Saved data entries
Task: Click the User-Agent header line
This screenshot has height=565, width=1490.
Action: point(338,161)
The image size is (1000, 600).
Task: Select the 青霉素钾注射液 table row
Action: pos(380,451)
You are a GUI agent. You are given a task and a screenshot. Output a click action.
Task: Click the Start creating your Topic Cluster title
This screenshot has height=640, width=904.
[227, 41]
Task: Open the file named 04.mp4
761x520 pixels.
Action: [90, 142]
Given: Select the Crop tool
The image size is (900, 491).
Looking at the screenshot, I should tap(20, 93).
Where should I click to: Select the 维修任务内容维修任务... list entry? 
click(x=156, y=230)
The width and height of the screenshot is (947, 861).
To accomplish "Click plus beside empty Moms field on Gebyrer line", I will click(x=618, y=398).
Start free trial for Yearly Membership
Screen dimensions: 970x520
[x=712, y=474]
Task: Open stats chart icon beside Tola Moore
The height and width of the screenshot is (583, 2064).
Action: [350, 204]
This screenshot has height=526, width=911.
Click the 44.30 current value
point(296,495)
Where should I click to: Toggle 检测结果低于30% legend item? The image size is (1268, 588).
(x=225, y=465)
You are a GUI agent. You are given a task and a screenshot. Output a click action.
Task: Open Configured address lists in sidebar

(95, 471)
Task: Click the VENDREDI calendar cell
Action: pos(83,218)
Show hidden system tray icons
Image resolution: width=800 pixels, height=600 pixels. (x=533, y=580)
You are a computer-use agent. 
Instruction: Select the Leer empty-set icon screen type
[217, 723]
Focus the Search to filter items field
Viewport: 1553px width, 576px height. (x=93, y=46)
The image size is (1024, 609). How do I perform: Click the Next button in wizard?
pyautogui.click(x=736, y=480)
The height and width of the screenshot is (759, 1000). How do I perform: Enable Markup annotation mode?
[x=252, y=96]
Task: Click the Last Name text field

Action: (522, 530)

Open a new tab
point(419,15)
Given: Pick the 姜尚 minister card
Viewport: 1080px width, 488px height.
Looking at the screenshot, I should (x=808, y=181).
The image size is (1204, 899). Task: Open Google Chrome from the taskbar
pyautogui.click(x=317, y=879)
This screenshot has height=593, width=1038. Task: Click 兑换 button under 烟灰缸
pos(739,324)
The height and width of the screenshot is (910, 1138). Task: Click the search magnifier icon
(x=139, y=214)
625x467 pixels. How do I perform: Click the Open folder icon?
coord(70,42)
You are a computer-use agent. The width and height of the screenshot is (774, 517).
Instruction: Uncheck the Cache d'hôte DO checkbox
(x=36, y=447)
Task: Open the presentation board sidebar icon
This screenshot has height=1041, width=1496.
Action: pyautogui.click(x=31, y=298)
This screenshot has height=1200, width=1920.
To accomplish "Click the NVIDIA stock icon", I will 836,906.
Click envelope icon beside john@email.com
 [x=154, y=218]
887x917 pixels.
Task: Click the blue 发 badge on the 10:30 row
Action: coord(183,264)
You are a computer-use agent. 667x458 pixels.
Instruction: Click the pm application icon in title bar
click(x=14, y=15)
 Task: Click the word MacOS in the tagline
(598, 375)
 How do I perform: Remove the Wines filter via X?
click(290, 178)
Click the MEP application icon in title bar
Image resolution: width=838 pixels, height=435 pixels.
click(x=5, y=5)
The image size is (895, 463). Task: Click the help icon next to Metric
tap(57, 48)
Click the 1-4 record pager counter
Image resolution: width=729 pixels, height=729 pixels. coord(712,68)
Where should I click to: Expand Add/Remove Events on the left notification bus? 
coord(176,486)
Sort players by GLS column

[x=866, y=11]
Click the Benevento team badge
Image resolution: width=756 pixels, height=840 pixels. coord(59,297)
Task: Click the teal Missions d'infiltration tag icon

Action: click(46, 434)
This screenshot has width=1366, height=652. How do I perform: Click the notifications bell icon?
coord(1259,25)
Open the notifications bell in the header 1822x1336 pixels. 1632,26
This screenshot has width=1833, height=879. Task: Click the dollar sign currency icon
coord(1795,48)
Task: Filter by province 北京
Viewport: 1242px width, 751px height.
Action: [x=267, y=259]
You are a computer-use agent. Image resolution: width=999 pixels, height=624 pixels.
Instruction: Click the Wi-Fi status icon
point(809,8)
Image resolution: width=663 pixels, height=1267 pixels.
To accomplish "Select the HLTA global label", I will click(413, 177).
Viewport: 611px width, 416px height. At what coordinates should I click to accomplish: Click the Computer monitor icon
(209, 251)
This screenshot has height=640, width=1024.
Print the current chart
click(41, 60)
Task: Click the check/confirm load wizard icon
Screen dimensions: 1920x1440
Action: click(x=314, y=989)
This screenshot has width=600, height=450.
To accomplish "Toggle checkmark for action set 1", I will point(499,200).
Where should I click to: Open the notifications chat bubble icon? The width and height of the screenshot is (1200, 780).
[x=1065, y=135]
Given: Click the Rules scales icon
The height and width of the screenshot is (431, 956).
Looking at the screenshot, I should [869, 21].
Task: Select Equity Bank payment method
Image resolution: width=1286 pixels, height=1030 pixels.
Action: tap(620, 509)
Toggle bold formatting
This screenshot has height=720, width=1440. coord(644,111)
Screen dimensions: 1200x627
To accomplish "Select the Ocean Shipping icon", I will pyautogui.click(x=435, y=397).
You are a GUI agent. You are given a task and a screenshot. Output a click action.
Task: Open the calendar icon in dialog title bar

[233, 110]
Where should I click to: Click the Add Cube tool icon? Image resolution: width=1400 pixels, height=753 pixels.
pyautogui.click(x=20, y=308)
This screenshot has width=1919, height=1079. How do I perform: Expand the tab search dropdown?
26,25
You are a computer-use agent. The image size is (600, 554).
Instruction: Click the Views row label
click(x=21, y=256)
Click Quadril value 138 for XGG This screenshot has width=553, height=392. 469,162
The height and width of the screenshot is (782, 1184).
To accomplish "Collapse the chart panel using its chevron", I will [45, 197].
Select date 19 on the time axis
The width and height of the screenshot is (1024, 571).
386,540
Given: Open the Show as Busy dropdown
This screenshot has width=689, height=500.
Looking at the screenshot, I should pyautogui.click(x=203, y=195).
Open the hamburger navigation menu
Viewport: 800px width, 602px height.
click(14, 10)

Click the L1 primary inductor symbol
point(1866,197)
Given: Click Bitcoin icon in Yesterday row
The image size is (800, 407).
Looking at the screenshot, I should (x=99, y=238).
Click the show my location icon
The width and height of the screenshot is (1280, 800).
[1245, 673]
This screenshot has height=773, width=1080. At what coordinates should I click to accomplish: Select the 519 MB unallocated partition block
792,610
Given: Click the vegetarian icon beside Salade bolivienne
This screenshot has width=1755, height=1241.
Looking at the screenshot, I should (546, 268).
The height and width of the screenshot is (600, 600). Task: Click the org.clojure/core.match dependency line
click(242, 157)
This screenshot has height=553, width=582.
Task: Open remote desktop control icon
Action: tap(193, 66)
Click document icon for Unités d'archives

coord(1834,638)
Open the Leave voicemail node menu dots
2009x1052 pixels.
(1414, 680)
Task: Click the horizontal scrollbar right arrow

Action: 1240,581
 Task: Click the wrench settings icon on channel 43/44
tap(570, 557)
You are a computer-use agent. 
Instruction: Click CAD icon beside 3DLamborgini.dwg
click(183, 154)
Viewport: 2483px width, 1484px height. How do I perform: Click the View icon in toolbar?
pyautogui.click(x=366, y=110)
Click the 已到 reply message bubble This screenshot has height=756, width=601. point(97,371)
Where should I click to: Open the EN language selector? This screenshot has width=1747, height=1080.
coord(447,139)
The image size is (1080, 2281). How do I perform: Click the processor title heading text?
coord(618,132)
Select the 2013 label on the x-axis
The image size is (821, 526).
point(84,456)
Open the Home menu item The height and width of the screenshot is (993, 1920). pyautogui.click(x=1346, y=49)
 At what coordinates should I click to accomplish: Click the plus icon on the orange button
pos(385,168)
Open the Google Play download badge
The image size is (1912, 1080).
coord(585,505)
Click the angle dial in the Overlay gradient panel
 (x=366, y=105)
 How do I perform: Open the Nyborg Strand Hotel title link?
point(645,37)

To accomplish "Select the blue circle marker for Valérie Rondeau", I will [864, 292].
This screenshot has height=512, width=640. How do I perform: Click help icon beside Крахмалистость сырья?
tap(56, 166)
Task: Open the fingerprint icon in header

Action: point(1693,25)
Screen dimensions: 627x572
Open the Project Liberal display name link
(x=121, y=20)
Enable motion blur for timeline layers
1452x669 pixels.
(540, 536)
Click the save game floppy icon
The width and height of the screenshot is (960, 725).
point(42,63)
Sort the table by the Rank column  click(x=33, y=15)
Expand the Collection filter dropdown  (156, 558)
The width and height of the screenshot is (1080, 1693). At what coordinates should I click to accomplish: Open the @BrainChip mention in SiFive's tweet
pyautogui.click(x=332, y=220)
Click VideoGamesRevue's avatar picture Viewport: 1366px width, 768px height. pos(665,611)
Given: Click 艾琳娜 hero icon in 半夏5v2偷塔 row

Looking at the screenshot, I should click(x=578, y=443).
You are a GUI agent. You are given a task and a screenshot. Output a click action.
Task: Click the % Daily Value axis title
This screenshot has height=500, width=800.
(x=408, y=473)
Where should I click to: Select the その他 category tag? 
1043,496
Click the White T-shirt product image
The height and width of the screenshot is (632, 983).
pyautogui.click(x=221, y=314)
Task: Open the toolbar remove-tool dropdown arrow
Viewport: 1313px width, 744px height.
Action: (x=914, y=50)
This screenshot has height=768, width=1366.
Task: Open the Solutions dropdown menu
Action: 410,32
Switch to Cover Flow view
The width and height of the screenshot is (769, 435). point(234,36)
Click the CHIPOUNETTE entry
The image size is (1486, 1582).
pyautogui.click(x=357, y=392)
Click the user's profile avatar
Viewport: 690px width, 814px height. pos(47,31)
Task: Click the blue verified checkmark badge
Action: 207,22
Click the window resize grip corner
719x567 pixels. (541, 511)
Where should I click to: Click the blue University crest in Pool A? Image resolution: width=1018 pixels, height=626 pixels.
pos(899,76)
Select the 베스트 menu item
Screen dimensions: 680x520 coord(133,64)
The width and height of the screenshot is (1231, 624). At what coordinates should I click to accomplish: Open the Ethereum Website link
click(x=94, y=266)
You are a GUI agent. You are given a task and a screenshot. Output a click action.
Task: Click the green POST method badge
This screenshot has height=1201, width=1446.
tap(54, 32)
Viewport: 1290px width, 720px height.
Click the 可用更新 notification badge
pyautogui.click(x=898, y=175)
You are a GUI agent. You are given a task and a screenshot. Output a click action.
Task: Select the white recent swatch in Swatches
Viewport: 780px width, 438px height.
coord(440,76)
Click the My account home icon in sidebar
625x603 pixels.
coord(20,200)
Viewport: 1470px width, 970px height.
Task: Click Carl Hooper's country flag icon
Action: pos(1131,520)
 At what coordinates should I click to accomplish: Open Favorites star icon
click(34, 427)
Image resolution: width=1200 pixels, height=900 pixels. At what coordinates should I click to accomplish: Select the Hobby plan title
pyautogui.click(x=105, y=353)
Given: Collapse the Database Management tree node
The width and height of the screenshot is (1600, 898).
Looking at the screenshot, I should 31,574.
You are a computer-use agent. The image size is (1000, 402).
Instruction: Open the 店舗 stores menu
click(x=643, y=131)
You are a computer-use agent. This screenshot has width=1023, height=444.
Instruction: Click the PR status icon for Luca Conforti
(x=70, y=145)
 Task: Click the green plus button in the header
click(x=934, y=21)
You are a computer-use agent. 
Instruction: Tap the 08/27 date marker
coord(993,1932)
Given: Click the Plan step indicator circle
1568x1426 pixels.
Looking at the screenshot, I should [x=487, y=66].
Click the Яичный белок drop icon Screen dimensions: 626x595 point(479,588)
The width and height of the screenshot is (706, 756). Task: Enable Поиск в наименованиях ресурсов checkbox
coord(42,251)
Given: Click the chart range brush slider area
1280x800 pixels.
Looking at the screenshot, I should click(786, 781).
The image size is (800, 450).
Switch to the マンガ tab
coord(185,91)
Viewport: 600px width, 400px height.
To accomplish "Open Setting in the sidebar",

-- TO DO --
Using the records above, report each line that contains the word "node" by copying it.

-- ANSWER SPACE --
Open the Leave voicemail node menu dots
Given: Collapse the Database Management tree node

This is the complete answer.